Call for papers - deadline extended!

  • 1.  Call for papers - deadline extended!

    Posted 11-08-2006 14:24
    Dear Colleagues and Friends,

    We would like to invite you to submit an abstract to our conference
    stream

    ****************************************
    'Development and Globalisation: Organising Global Concerns for Security
    and Participation'
    ****************************************

    at the Fifth International Critical Management Studies Conference (CMS
    5) taking place from 11-13 July 2007 in Manchester, UK.

    You can find the more detailed call for papers below. The deadline to
    submit an abstract has been extended to the 20 November due to technical
    problems occurring on the CMS website during the last weeks.

    We welcome papers from researchers and practitioners alike from diverse
    backgrounds and take pride in supporting junior scholars. Please do not
    hesitate to contact us at our stream email address devandglob@gmail.com
    for further details on the conference stream. More information on the
    CMS 5 conference can be found at www.cms5.org.

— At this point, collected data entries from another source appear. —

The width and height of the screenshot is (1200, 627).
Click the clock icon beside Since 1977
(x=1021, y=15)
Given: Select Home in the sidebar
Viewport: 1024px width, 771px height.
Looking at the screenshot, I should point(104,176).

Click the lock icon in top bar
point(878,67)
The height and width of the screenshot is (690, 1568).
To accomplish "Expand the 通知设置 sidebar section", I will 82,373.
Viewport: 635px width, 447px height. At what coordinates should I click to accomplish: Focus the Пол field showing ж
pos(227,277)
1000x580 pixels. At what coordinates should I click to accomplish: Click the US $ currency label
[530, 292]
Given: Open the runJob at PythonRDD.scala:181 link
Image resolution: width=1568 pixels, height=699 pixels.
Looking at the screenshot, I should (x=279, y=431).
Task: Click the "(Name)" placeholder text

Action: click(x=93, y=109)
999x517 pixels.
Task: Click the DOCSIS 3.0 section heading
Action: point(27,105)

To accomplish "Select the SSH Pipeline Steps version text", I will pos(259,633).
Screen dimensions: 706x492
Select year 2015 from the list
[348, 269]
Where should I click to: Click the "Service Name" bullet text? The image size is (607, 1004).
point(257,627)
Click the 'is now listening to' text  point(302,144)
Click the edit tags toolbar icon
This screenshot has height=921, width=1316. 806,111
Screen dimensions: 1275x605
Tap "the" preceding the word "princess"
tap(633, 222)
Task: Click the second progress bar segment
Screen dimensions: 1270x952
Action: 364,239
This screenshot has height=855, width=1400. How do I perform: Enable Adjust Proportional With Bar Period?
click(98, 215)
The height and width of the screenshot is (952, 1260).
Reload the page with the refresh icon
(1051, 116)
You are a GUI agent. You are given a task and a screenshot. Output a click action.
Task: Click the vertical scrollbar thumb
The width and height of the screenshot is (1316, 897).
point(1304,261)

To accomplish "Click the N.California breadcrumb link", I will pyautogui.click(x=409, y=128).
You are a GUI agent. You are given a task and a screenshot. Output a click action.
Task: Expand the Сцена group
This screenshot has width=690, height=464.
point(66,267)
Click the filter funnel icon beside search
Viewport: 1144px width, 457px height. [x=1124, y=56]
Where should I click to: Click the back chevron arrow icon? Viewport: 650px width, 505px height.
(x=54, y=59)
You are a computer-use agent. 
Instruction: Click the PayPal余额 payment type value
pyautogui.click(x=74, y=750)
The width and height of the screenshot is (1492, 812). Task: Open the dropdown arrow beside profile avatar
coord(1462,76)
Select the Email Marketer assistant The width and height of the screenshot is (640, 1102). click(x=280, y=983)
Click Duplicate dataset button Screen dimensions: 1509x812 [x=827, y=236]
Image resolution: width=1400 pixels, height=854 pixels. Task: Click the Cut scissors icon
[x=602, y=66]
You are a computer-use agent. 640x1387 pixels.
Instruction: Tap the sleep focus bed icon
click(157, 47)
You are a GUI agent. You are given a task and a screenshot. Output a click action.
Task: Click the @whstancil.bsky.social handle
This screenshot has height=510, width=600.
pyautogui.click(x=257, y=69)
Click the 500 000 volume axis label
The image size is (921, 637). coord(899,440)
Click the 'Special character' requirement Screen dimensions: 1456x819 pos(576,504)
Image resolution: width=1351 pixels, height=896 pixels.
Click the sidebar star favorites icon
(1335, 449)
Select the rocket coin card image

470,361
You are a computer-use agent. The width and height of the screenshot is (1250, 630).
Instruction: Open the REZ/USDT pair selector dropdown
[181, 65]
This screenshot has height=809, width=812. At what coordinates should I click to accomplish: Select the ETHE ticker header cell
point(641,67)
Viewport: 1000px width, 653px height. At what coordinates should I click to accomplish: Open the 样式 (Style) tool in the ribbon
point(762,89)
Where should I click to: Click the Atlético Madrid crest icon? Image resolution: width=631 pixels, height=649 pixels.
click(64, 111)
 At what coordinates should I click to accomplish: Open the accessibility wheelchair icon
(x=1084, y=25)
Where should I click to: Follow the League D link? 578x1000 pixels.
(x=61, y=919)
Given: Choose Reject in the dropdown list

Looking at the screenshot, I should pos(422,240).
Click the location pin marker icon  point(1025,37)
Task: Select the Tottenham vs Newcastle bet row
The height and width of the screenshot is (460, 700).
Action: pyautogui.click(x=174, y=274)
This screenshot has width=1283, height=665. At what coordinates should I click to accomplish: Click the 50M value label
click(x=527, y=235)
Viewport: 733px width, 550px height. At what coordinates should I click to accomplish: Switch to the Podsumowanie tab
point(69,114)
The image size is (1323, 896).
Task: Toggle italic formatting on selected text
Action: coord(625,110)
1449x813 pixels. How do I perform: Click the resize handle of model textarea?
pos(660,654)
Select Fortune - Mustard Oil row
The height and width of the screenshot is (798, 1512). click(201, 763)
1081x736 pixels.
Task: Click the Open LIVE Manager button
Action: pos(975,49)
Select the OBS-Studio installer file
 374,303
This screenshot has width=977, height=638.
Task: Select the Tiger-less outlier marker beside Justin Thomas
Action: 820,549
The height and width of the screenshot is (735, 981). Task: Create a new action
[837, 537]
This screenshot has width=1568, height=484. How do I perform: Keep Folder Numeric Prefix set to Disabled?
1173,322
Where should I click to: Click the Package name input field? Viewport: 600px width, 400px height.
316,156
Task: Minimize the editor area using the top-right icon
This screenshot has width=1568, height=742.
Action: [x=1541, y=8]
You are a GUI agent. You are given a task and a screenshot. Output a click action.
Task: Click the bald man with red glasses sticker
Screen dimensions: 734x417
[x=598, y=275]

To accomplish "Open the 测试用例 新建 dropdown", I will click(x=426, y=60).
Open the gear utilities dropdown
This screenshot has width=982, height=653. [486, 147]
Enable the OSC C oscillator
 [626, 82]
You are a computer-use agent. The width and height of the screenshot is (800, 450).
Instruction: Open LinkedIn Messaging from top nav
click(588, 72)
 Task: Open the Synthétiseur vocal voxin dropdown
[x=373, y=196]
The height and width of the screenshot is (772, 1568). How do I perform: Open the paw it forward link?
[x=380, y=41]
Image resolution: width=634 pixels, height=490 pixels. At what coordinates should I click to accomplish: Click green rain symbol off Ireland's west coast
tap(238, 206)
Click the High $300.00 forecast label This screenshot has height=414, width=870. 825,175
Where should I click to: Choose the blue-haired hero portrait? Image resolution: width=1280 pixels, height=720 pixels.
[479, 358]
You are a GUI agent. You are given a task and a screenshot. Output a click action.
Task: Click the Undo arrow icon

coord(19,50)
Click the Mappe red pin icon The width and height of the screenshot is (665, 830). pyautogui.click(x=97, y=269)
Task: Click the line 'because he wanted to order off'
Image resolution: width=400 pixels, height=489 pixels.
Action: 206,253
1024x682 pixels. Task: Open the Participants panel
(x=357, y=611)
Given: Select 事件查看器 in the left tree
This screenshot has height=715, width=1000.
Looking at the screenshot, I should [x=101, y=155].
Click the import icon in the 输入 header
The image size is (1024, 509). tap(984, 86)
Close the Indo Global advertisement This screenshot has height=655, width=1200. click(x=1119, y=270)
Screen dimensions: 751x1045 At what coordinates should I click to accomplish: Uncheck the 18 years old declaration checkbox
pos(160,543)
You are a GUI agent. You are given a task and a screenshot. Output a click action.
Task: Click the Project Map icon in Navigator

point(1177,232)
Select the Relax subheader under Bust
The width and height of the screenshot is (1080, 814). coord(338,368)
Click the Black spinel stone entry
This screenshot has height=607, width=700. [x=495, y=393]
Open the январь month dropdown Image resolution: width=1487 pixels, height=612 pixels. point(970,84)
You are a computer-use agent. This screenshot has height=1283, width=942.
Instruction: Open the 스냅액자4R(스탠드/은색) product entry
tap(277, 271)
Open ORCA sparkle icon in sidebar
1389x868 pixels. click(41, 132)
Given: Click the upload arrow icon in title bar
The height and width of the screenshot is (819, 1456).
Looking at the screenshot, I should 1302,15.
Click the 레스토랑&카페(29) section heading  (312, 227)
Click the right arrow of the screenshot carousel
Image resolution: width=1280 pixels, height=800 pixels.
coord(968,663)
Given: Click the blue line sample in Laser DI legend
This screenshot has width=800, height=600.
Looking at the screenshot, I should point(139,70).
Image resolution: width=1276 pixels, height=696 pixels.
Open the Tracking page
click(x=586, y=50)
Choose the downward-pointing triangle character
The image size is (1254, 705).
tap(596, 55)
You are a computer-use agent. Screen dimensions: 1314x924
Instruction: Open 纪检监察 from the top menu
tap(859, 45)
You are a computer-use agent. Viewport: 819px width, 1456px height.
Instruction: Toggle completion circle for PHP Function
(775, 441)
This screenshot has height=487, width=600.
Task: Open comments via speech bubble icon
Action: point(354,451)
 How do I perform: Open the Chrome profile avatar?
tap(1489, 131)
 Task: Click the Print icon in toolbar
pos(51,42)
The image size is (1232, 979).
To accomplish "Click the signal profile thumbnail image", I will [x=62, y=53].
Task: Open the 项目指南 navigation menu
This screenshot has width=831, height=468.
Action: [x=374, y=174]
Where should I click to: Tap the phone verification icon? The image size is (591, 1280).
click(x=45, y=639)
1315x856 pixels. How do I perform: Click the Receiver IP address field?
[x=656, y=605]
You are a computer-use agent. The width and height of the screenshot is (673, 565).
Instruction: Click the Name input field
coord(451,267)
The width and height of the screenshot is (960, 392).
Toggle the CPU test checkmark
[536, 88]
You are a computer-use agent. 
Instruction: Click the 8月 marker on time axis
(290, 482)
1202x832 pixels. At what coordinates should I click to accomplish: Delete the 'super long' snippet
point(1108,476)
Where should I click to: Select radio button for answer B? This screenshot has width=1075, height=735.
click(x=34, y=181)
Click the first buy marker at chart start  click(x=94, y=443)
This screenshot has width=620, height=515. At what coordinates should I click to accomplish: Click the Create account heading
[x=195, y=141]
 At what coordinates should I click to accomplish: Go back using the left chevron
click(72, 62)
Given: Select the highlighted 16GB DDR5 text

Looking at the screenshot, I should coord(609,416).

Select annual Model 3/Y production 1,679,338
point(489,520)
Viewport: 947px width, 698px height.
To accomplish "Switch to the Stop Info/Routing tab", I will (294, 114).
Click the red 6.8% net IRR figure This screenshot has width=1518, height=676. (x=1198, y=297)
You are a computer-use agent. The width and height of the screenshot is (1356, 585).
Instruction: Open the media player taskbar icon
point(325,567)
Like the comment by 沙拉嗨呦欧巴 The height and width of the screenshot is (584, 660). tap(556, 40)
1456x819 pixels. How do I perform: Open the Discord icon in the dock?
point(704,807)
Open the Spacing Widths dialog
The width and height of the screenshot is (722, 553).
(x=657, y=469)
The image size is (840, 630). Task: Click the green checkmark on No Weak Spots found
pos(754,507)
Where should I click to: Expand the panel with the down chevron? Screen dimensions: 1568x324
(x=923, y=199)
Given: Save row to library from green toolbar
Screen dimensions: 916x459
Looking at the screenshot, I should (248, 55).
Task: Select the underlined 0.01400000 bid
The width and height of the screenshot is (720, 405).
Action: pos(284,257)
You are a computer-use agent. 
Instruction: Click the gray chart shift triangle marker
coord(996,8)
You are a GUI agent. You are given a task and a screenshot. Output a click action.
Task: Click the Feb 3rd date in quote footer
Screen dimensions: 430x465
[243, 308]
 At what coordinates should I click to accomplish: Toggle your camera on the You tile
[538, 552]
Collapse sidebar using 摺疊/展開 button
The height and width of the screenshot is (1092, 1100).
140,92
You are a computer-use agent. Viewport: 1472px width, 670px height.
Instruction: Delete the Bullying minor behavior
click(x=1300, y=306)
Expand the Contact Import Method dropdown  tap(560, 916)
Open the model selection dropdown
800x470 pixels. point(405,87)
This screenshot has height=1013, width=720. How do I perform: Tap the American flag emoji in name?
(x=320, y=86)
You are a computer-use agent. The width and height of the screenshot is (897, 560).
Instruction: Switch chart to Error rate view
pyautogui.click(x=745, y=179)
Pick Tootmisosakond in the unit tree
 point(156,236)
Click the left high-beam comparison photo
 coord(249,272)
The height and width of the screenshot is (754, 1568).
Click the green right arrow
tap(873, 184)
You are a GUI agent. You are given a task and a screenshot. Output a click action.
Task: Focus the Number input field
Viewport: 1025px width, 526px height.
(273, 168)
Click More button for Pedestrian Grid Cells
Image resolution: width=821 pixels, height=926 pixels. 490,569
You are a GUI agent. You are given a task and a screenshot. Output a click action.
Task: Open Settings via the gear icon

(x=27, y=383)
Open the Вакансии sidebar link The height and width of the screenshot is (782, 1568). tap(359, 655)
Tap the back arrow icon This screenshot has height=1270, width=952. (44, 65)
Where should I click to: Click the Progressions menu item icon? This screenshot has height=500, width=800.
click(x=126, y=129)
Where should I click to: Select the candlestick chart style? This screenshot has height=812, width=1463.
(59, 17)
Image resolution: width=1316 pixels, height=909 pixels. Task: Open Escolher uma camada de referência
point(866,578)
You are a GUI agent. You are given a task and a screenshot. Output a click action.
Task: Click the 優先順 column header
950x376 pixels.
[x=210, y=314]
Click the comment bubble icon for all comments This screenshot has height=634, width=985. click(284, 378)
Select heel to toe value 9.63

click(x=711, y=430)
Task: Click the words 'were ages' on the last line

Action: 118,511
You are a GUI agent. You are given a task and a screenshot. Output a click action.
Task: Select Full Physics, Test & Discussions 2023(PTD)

    We look forward to receiving your abstracts and welcoming you in
    Manchester!

    Best regards,

    Bettina Wittneben
    Sadhvi Dar

    Stream title: Development and Globalisation: organising global concerns
    for security and participation

    Stream Description
    This stream provides a stimulating and exciting space to discuss
    development and globalisation issues within a critical management
    studies context. We are inviting papers from diverse world views and
    academic fields to engage with current political questions that are
    central to understanding the international organization of development
    and globalisation.

    We hope to capture how the current political climate has been absorbed
    in our academic debates on development and globalisation and how these
    debates have been flavoured by our understandings of human security. We
    wish to explore the links between critical management studies and
    development and globalisation issues. These links should be central to
    all delegates who participate in this stream. However - the main precept
    from which we launch our call for papers, is for a committed and truly
    interdisciplinary approach
    to formulating theoretical assumptions and designing empirical studies.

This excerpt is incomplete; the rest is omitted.